Disclaimer : Alice Nine (Vkei Band) - PS Company
WARNING : YAOI~! OOC, gaje~
"Hiroto! Kau mau kemana?" seru Saga saat melihat anak angkatnya itu melenggang menuju pintu, sedangkan makan malam yang terhidang di meja belum disentuhnya sedikitpun.
Tora mengalihkan pandang dari majalah di tangannya. "Kau ingin melewatkan makan malam kita ini, Hiroto?"
Yang ditanya tampak tak peduli. "Duluan saja," jawabnya singkat sebelum menghilang ke balik pintu.
Saga dan Tora saling berpandangan.
"Anak itu terlihat aneh beberapa hari ini," ujar Saga sambil menghela nafas panjang. Ia mengambilkan nasi di mangkuk untuk Tora, seme-nya.
"Pasti karena rencana kita untuk pindah beberapa minggu lagi," jawab Tora. Ia menuangkan sup miso ke mangkuk lainnya. "Biarkan saja dulu, mungkin dia sedang butuh waktu untuk sendiri."
Saga mengangguk. Dan pasangan seme-uke itu pun mulai menyantap makan malam, dengan sedikit rasa khawatir mengenai anak angkat mereka semata wayang, Hiroto.
Hiroto sebenarnya merasa tak enak pada Saga dan Tora karena kabur begitu saja saat makan malam. Tapi ia benar-benar sedang tak berselera untuk makan bersama.
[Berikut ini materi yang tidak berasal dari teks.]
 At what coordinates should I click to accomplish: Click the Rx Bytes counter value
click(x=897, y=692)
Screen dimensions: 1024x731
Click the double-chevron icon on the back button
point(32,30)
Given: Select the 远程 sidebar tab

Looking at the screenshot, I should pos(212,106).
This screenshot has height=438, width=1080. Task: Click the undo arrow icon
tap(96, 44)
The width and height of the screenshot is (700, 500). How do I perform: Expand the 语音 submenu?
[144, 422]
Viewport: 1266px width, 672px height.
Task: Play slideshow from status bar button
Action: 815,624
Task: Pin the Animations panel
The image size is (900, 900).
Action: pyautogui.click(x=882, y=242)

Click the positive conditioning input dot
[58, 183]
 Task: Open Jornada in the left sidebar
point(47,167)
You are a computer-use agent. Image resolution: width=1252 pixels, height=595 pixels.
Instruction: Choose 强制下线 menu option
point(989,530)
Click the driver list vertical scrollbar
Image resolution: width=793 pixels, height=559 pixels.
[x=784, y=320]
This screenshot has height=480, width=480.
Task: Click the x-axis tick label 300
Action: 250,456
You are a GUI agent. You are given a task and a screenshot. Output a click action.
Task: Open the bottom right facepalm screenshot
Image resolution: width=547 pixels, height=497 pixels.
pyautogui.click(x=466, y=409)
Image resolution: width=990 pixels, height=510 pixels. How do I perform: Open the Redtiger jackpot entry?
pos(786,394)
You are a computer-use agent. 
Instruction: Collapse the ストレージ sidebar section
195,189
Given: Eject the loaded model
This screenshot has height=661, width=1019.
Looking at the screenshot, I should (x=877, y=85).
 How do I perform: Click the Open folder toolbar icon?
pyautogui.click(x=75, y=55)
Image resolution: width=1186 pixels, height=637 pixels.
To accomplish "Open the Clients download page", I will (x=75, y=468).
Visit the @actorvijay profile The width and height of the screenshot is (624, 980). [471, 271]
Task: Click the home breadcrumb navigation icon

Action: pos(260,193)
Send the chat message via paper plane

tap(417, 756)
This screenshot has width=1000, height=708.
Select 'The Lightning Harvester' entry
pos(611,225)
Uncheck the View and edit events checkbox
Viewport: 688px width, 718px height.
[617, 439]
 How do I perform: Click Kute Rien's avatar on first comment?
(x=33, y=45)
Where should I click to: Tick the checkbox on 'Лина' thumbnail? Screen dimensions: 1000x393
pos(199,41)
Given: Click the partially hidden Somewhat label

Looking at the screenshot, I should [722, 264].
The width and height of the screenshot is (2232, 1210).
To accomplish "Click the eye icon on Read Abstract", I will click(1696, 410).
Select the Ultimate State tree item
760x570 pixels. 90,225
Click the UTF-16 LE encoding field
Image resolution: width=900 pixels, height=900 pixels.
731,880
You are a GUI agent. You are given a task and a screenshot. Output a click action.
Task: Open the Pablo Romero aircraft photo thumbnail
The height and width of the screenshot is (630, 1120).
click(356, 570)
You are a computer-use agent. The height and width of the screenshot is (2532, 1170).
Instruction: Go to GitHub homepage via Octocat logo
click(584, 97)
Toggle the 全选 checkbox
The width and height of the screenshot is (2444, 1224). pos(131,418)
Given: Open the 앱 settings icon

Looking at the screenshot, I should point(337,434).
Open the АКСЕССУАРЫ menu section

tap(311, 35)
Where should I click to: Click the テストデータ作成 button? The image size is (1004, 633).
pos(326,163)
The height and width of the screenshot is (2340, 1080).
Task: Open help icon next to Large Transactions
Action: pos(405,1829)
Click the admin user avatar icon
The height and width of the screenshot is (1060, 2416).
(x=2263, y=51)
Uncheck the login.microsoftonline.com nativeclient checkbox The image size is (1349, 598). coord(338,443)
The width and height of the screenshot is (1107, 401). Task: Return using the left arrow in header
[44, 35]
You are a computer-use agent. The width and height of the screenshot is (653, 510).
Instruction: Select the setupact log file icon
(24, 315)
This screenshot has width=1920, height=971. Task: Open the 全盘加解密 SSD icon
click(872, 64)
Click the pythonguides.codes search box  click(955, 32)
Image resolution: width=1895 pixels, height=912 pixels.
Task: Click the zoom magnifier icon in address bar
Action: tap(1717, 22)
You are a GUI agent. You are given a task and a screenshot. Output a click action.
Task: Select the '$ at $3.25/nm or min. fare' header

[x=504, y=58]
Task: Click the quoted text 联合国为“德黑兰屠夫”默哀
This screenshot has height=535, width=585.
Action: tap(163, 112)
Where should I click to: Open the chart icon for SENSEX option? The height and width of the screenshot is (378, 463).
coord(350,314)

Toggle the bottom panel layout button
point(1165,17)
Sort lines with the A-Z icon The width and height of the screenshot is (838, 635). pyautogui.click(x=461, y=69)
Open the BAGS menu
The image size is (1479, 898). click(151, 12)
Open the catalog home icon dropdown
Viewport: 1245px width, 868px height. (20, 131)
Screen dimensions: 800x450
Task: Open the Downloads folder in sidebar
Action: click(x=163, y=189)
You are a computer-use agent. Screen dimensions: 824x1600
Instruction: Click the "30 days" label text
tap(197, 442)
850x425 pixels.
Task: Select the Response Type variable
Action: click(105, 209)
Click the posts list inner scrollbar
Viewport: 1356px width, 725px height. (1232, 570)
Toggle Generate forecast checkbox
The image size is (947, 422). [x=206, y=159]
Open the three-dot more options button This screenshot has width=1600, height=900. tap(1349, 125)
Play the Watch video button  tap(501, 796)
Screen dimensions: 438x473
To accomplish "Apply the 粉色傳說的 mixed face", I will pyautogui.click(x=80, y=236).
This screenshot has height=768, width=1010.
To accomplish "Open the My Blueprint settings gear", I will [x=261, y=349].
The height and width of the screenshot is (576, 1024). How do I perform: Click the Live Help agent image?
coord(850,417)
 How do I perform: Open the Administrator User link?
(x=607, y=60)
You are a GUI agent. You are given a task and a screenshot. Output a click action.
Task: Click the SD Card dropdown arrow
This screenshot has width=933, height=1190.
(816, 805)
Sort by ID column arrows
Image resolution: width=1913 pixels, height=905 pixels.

Pria berusia delapan belas tahun itu berjalan menuju tempat favoritnya, lapangan rumput di tepi sungai sebelah taman kota. Ia merebahkan diri disana, menatap langit malam yang luas.
Pikirannya melayang pada seseorang. Seseorang yang sangat ia rindukan. Seperti flash back di sebuah film, ingatannya memutar ulang kenangan sekitar lima tahun silam itu..
[[[[flash back]]]]
"Itsumademo futari de itai ne
Sunadokei wo sakasama ni oite
'Moshimo toki ga modoru naraba negaimasuka?'
Negaeru no naraba kimi to ita koro e"
[I want to be with you forever
So I placed the hourglass puside-down
'If you could, do you want to turn back time?'
If I could. I'd go back to the time when I was with you]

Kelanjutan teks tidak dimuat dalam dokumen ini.